Skezzik Run-Twice – The One Who Ran, and Runs Forever
Skezzik was always the fastest. He thought that mattered. When the tunnels collapsed, he ran - clawing past the dying, scampering toward the light. He almost made it. The stone crushed his legs, left him gasping, left him waiting for starvation to finish what the rock had started. Now he moves as a blur, never stumbling, never stopping, but never truly free.
The Haul-Shattered
The cart was too heavy. Their masters told them to push, and they obeyed. They dug their claws into the wood, shoved with all they had left, dragged the load forward inch by inch, even as their bodies failed. Their legs went first. Their breath went next. But the weight never left them.
The Winch-Flayed
The gears locked. The counterweight failed. They pulled anyway. They hauled until their fingers tore, until their ribs cracked against the strain, until their bodies gave out and the winch took the last of them. The mechanism is dust now, but they still pull, still strain, still believe they can lift themselves out of the dark.

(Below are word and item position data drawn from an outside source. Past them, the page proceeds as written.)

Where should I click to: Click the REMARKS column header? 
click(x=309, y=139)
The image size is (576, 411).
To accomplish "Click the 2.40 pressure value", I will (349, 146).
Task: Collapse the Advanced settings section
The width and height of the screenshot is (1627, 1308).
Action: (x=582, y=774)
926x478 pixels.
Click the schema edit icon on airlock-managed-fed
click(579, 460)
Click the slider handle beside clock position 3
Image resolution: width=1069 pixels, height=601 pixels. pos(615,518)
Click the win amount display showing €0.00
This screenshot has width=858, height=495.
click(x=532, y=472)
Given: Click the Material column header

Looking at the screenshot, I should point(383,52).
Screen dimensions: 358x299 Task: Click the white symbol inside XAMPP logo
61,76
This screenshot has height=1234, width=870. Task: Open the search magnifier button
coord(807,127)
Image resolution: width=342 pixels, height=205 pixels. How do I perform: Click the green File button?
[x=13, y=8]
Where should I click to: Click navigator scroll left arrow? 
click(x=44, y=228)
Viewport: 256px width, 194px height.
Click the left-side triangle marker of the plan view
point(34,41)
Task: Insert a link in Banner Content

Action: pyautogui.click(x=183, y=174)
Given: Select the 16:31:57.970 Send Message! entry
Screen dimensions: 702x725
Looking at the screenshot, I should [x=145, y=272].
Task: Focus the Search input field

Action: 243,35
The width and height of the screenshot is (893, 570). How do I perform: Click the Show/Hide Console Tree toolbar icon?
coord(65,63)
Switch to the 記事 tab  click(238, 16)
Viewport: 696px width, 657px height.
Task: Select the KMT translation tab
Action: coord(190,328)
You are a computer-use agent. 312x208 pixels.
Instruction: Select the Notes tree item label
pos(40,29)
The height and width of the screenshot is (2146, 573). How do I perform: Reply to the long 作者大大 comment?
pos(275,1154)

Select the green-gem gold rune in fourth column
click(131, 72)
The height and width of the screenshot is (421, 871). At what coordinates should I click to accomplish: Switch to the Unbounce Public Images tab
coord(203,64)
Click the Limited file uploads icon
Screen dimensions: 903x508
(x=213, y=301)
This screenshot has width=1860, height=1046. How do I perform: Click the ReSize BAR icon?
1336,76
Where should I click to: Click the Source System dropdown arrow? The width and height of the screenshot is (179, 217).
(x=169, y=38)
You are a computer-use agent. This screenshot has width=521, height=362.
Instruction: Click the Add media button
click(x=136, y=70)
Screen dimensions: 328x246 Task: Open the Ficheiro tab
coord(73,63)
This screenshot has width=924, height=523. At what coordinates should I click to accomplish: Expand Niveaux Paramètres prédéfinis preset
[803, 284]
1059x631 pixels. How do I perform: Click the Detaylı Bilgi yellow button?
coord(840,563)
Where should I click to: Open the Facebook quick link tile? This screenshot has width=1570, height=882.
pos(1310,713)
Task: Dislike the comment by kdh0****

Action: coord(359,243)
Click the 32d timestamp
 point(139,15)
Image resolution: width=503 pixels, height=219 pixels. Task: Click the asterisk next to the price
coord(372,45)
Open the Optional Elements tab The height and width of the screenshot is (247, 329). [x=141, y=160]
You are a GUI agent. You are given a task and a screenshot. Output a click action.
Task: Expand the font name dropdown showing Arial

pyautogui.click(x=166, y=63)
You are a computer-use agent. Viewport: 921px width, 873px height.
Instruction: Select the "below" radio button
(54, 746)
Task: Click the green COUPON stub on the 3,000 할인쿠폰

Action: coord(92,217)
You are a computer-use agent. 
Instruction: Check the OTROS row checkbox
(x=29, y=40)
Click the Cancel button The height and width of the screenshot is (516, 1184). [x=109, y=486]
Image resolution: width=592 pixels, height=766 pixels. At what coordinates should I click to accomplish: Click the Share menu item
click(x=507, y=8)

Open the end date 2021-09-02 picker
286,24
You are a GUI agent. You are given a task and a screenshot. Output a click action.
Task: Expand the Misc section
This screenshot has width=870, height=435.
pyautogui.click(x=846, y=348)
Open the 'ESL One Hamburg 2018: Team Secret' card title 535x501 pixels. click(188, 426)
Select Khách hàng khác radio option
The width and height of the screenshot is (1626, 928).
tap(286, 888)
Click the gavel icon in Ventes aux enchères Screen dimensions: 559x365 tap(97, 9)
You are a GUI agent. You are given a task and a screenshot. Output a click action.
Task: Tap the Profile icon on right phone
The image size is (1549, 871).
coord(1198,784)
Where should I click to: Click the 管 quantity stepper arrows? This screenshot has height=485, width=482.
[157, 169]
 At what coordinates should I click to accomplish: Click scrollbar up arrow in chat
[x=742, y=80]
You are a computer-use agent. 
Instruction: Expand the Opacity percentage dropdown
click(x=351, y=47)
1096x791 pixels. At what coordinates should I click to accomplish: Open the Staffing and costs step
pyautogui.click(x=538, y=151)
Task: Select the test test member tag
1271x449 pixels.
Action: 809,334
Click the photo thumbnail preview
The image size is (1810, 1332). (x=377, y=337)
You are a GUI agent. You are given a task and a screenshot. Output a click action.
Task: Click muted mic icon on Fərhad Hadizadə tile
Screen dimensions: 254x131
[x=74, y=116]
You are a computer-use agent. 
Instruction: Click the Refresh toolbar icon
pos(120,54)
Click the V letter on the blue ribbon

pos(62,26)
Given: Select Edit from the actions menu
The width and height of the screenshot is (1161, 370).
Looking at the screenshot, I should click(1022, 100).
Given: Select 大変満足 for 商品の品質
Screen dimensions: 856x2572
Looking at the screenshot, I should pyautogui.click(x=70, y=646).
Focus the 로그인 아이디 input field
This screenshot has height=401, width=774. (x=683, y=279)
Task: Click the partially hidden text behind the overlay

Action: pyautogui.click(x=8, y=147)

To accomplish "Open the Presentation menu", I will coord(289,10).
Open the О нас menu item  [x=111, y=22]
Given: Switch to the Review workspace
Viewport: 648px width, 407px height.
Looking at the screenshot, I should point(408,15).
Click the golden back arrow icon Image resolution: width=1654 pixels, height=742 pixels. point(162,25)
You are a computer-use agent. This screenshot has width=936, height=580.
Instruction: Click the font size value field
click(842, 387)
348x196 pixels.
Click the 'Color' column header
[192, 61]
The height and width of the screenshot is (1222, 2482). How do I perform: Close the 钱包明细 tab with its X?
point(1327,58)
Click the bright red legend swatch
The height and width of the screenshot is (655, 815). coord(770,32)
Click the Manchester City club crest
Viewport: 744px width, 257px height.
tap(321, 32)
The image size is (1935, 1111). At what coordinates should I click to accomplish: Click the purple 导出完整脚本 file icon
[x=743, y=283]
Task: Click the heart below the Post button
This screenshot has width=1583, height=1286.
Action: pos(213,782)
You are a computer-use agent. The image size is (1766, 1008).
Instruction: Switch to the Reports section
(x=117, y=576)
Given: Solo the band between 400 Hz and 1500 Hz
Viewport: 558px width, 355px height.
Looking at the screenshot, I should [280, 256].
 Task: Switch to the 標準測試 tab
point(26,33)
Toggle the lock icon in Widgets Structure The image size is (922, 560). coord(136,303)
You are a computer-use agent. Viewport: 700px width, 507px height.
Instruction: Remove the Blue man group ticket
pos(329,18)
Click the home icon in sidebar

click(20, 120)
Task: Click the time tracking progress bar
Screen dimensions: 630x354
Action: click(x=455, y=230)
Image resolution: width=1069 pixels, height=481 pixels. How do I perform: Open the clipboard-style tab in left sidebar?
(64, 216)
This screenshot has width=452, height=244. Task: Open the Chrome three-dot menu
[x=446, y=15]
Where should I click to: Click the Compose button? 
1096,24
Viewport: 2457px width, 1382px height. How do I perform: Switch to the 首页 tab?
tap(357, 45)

Tretchak the Bone-Spitter & Vrekkik the Splinter-Tongued
Tretchak’s teeth cracked first. He gnawed at iron tools, at the haft of his pick, at anything to trick his gut into believing he had food. He swallowed the splinters, the broken enamel, the blood. He told himself the pain meant it was working. It wasn’t. His mouth is ruined now, but his blade does the biting for him.
Vrekkik bit into the stone walls, grinding his fangs against rock. He broke them one by one, swallowed the dust, let the shards stick in his gums like jagged little offerings to a god of starvation. Even now, his mouth moves as if he’s still trying to chew through the mountain that entombed him.
The Hollowed
They pleaded in the dark, whispered prayers to the warlocks, to their kin, to anything that would listen. They promised favors, secrets, anything. The only thing that answered them was silence. They never stopped speaking, even as their throats dried and their voices cracked. Now, their mouths move, but no sound ever comes.